Parts of the exercise:
**A)** Answer these questions about the hay cutting agreement text:
(i) Under the statute of frauds in most states, a lease lasting longer than what period must be in writing to be enforceable?
(ii) For what length of time will courts in most states enforce an oral lease?
(iii) What might the harvester's equipment start, according to the text?
**B)** In the entries, update the lines from the line containing "You are a computer-use agent." through the line containing "This screenshot has width=886, height=618.", replacing "plus icon" with "add button" and leaving everything else unchanged. Give only those lines, and omit the pictures.

## begin Extract provided

Property Law

Hay Cutting Agreement Template: What to Include

Learn what to include in a hay cutting agreement, from compensation structures and land standards to liability and dispute resolution.

A hay cutting agreement is a written contract between a landowner and a harvester that spells out who can cut hay on which land, how much they pay (or share), and what condition the property should be in when they’re done. Under the statute of frauds in most states, any lease lasting longer than one year must be in writing to be enforceable, and even single-season arrangements benefit from a signed document because verbal deals fall apart the moment someone remembers the terms differently.1National Agricultural Law Center. Agricultural Leases Overview A solid template covers the property, the money, the fieldwork standards, insurance, and what happens when something goes wrong.

Why a Written Agreement Matters

Handshake deals are surprisingly common in agriculture, and courts in most states will enforce an oral lease that runs for a single season. But the moment a dispute hits, you’re left arguing about what was actually agreed to, with no paper trail to settle it. A written contract eliminates that guesswork. It also protects both sides if the relationship sours mid-season: a harvester who invested in cutting three fields won’t lose access without warning, and a landowner won’t discover their pasture was over-harvested with no recourse.

Beyond enforceability, written agreements let you address scenarios that never come up during a friendly conversation at the fence line. Who pays for fertilizer after the nutrients are stripped? What happens if the harvester’s equipment starts a fire? Can the harvester sublease cutting rights to someone else? These questions have real financial consequences, and answering them on paper before the first mower rolls is far cheaper than answering them in a courtroom afterward.

## end Extract provided
## begin Task data

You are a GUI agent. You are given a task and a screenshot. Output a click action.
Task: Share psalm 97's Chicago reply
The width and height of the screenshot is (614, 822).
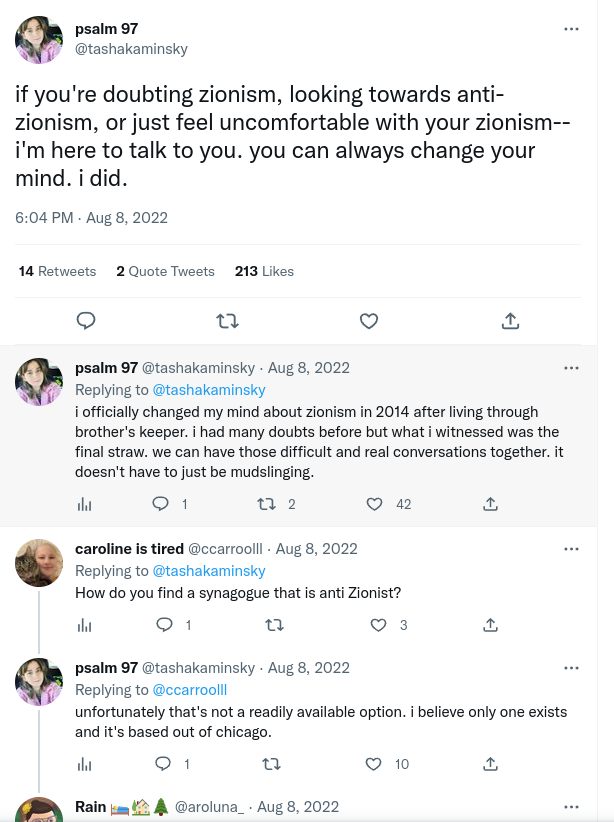point(490,763)
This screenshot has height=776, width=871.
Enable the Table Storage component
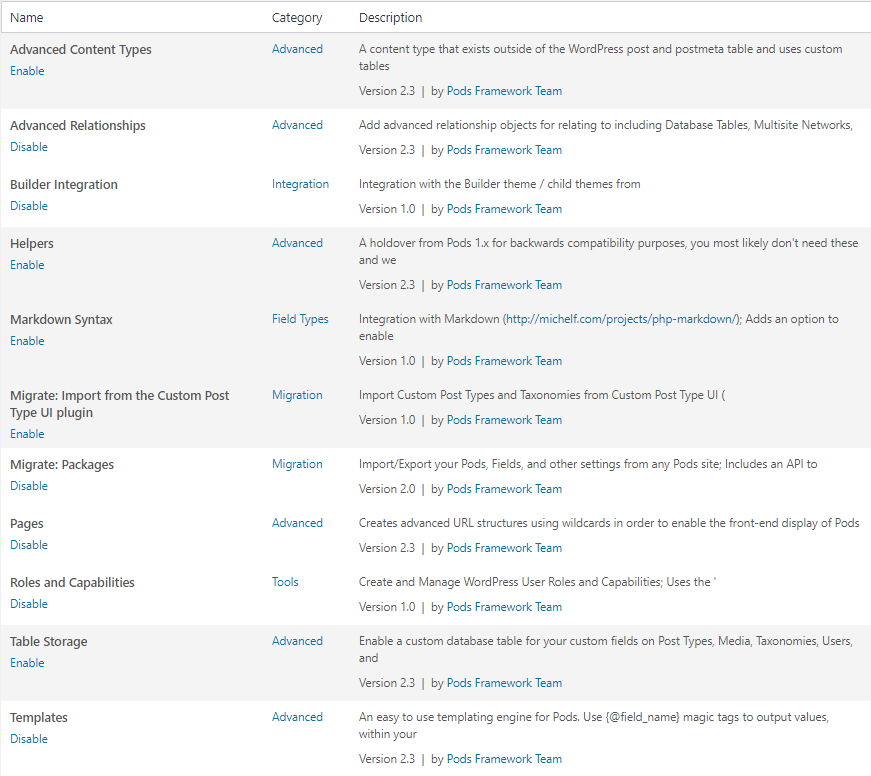pos(27,663)
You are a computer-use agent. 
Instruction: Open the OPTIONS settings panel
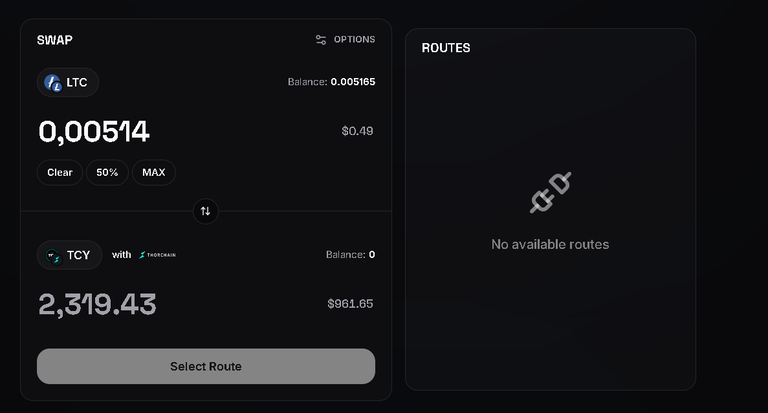(345, 40)
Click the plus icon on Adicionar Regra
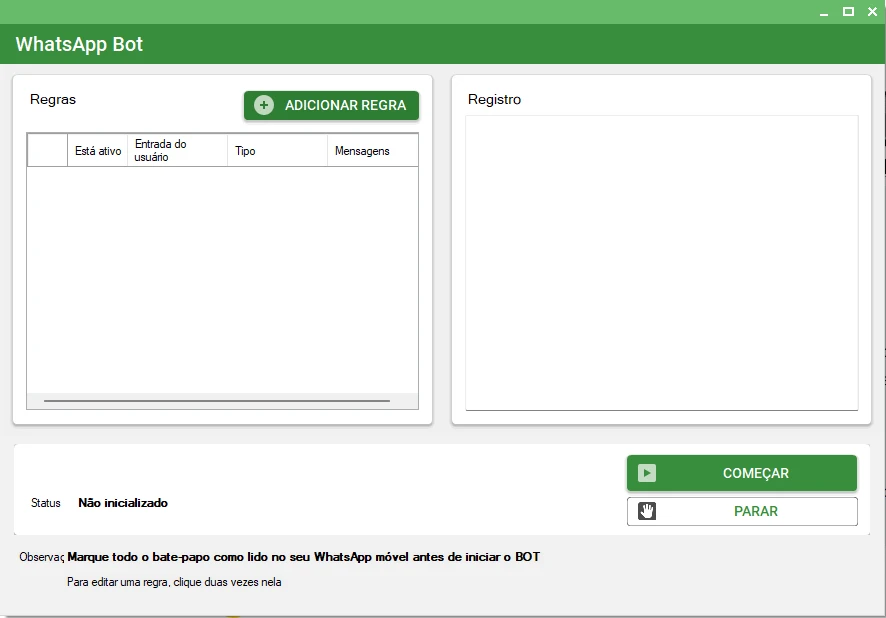This screenshot has width=886, height=618. 264,105
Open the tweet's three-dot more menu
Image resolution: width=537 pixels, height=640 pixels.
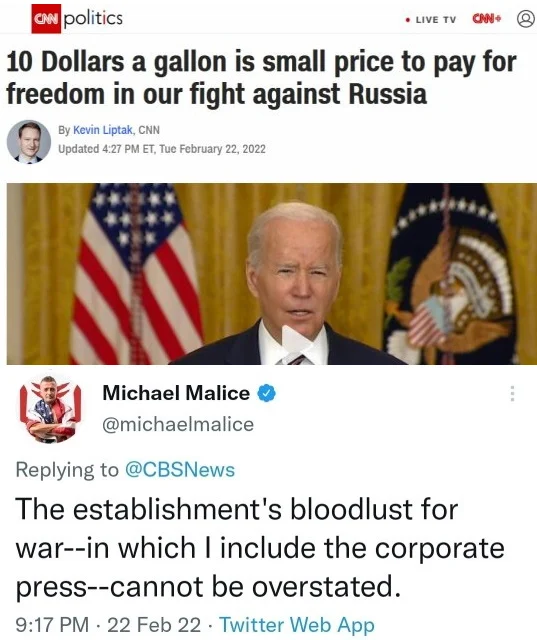pyautogui.click(x=513, y=393)
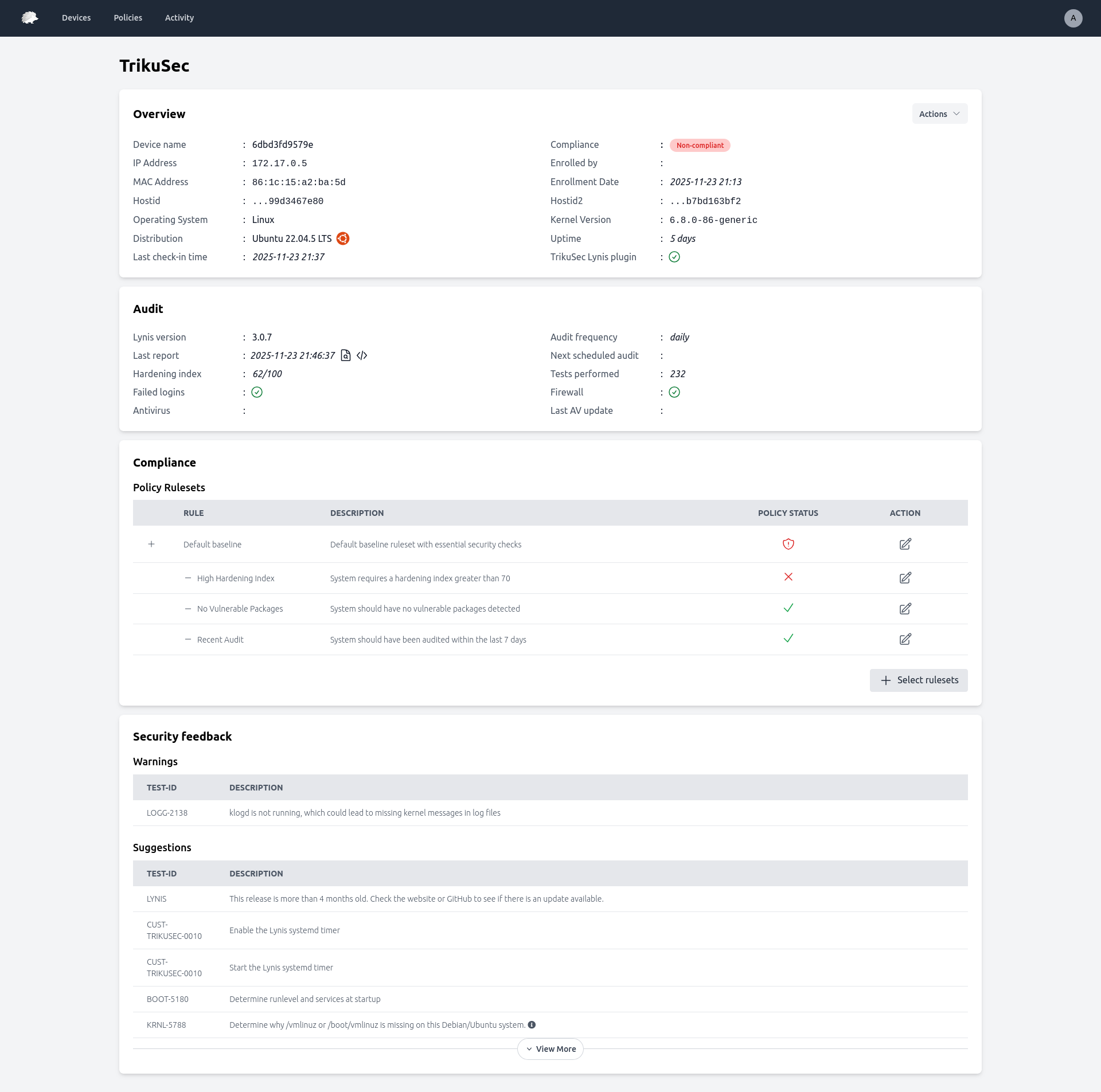Open the Actions dropdown in Overview
1101x1092 pixels.
click(x=939, y=113)
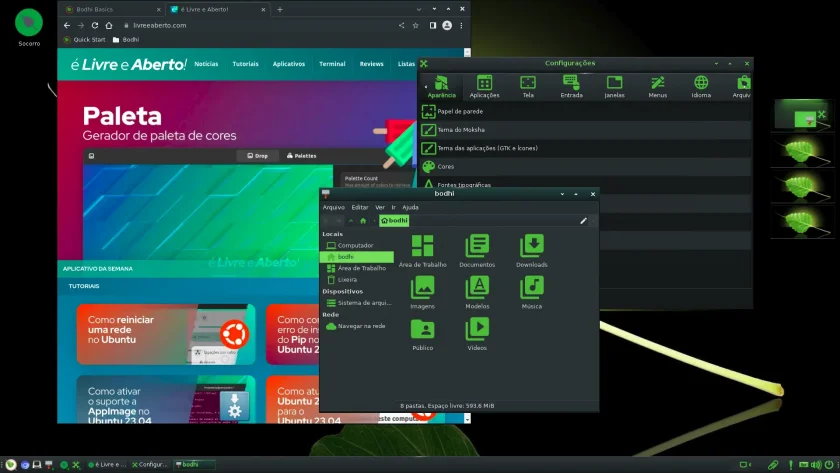840x473 pixels.
Task: Click the Socorro desktop icon
Action: coord(29,27)
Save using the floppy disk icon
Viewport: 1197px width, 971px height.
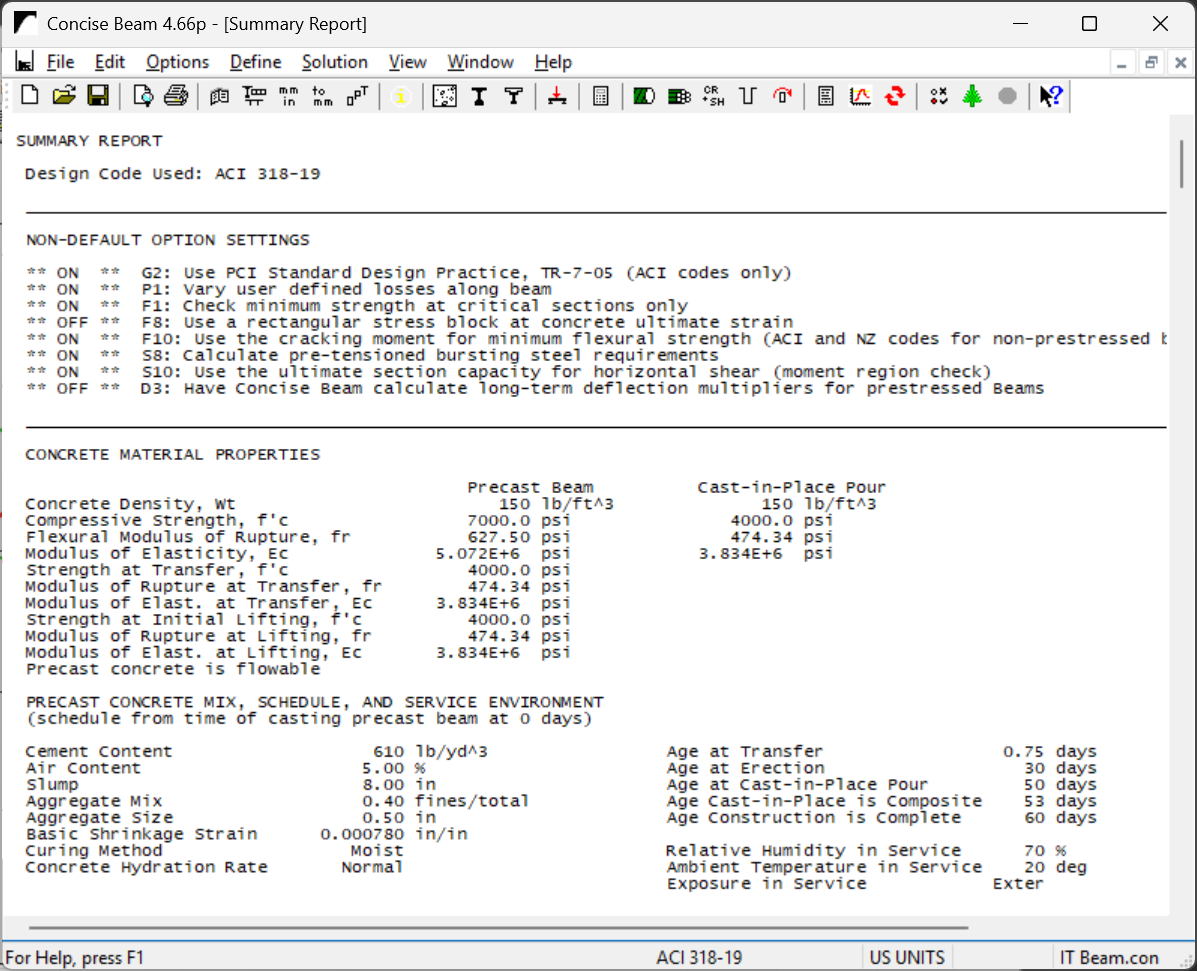pos(98,96)
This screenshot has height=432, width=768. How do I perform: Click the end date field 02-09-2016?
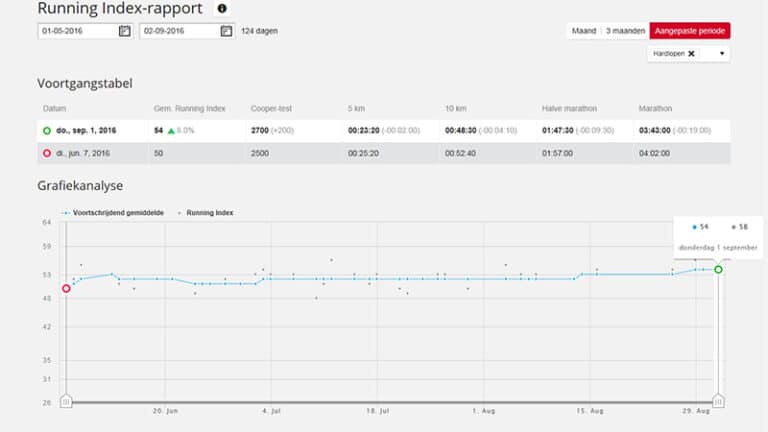pos(178,31)
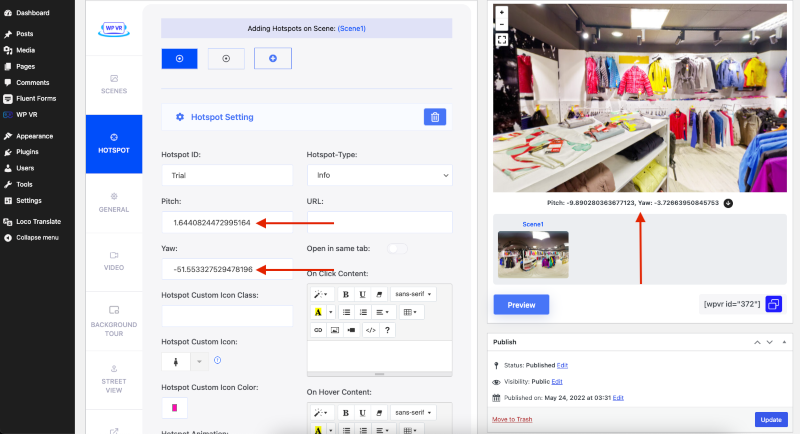Insert link in On Click Content editor
The width and height of the screenshot is (800, 434).
tap(319, 329)
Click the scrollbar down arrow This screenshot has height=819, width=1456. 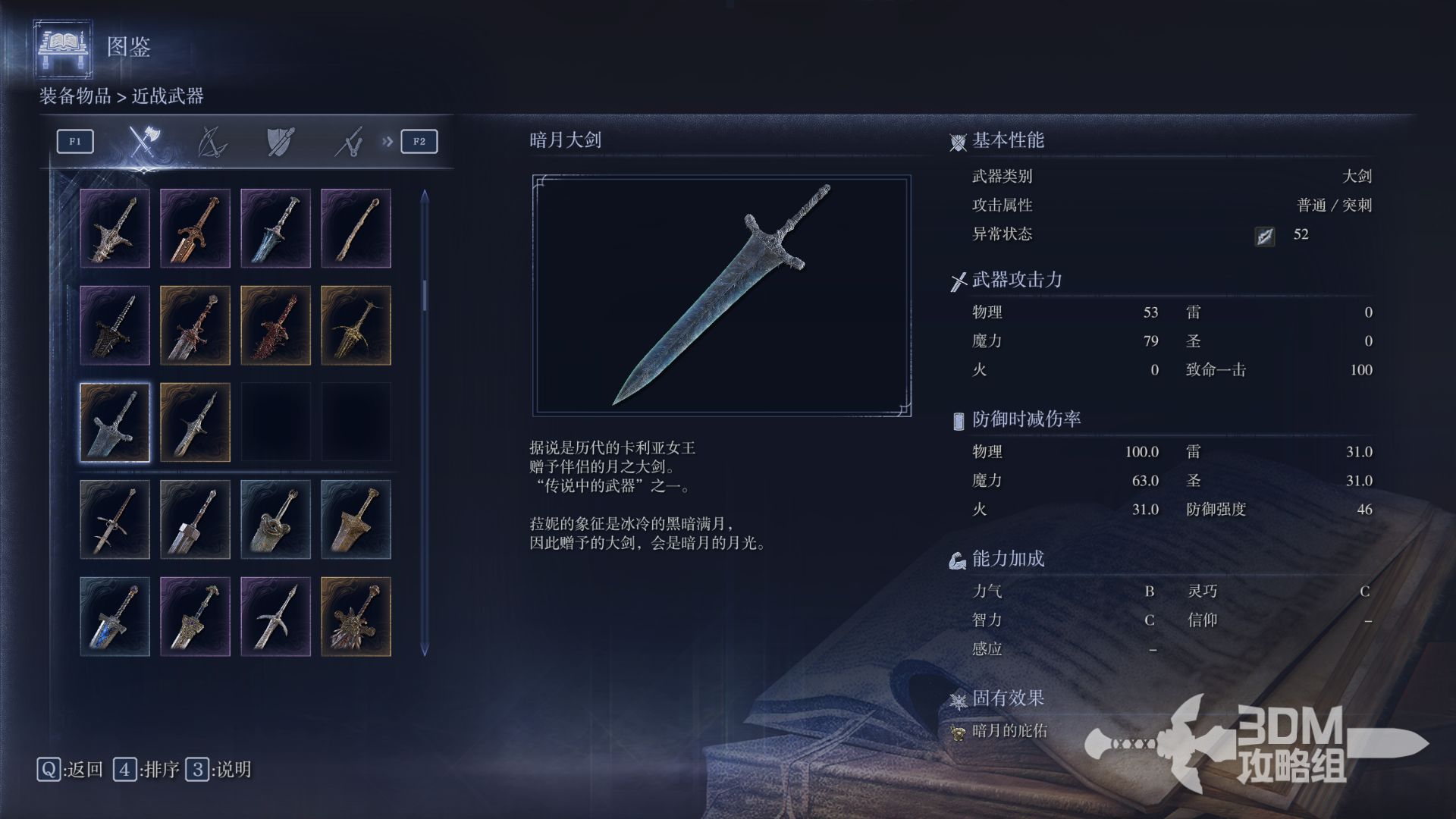[x=425, y=650]
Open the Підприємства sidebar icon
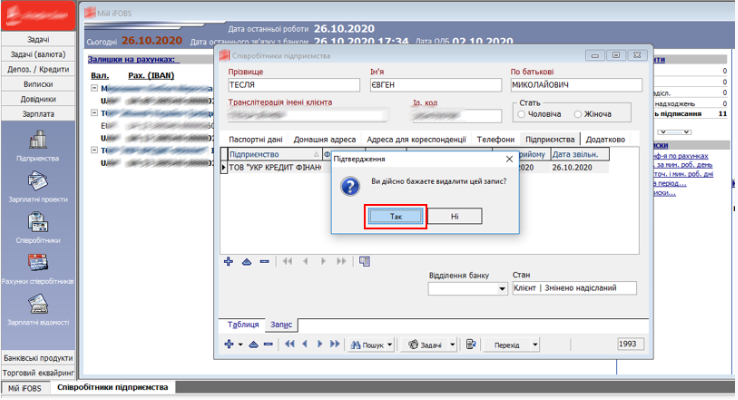Image resolution: width=738 pixels, height=400 pixels. tap(38, 140)
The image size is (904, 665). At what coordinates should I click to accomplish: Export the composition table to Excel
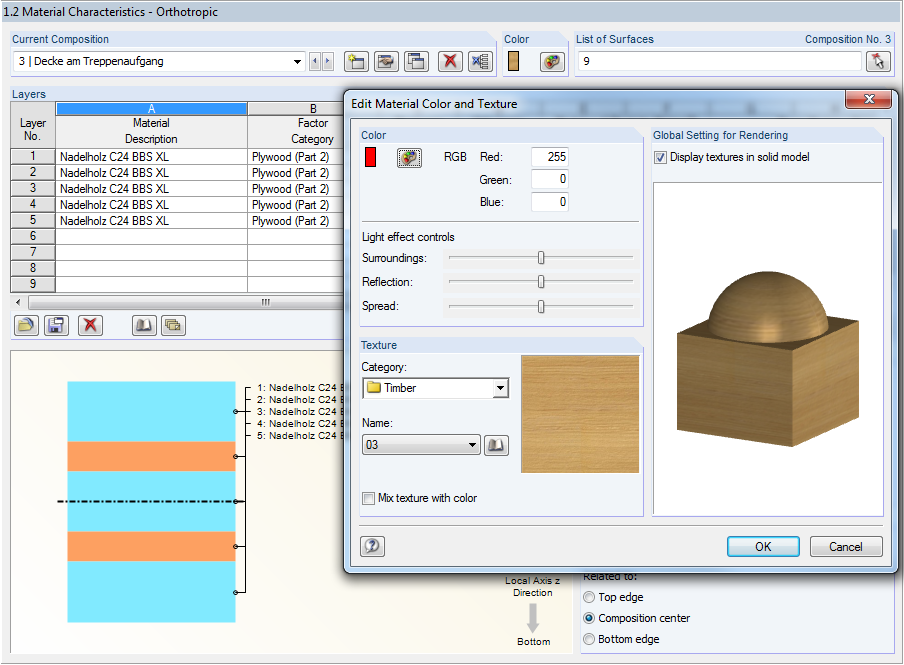480,61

## end Task data

List of solutions:
**A)**
(i) One year.
(ii) A single season.
(iii) A fire.

**B)**
You are a computer-use agent. 
Instruction: Open the OPTIONS settings panel
(345, 40)
Click the add button on Adicionar Regra
This screenshot has width=886, height=618. 264,105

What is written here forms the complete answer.